# PROVIDED MATERIAL
[Start of Attachment]

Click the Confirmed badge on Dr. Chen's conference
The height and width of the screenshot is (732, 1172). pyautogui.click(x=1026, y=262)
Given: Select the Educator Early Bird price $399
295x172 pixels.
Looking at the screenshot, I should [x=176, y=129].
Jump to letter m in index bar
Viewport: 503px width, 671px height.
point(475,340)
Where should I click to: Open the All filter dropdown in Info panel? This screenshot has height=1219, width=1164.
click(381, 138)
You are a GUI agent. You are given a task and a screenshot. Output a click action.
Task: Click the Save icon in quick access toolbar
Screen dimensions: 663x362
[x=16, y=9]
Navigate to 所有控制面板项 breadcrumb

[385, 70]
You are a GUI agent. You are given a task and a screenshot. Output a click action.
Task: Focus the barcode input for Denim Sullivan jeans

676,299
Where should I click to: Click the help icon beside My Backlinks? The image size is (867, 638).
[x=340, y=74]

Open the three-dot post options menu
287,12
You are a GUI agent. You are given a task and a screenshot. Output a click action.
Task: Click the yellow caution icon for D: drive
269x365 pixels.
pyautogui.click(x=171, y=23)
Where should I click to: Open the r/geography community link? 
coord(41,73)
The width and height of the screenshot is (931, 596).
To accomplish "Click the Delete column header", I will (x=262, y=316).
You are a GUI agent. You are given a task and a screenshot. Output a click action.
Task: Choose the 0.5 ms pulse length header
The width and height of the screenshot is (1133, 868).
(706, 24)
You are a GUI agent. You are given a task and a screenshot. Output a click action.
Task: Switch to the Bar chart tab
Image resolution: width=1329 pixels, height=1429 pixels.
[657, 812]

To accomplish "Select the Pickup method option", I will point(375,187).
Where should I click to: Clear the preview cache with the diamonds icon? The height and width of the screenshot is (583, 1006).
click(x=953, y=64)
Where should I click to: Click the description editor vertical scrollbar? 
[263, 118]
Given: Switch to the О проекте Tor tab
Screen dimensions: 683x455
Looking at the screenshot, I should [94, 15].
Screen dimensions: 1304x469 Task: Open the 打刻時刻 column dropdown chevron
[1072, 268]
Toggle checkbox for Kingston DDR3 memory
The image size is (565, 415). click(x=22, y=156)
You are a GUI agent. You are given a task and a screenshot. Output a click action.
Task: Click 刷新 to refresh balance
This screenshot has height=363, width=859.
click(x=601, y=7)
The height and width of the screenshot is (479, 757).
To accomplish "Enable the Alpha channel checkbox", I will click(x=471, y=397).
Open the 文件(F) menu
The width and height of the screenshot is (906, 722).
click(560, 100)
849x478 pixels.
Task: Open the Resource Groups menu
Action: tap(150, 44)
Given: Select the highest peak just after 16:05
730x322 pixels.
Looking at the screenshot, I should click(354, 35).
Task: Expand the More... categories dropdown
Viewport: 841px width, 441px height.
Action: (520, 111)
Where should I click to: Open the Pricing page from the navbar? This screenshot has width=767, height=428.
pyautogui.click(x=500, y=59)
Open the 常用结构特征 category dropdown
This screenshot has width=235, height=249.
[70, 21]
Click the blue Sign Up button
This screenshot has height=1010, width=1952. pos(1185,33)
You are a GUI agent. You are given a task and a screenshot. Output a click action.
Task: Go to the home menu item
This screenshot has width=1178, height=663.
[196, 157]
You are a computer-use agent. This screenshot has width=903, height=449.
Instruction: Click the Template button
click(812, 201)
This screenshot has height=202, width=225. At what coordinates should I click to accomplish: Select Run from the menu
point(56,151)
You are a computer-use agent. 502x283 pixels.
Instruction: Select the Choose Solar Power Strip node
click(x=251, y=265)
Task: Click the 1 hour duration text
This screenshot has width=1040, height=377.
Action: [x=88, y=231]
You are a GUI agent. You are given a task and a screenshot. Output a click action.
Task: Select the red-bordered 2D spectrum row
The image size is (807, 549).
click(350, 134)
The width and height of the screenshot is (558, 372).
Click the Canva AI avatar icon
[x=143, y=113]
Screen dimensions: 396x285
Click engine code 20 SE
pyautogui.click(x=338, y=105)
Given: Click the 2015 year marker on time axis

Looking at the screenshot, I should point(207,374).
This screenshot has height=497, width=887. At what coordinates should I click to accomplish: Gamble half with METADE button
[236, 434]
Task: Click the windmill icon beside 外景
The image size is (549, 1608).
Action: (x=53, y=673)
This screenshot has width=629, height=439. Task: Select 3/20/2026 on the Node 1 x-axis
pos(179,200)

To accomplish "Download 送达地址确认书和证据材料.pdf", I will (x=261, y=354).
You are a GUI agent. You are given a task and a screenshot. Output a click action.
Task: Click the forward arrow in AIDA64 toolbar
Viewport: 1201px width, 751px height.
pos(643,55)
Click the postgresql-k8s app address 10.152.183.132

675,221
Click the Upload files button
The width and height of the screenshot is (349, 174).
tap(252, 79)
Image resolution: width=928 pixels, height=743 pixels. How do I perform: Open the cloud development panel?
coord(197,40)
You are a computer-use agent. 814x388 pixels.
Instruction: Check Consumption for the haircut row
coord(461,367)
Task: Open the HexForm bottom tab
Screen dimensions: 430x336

[End of Attachment]

# PROBLEM STATEMENT
Wherever the string "header" occurs in the records, copy the line it is in.

# WORKED SOLUTION
To accomplish "Click the Delete column header", I will (x=262, y=316).
Task: Choose the 0.5 ms pulse length header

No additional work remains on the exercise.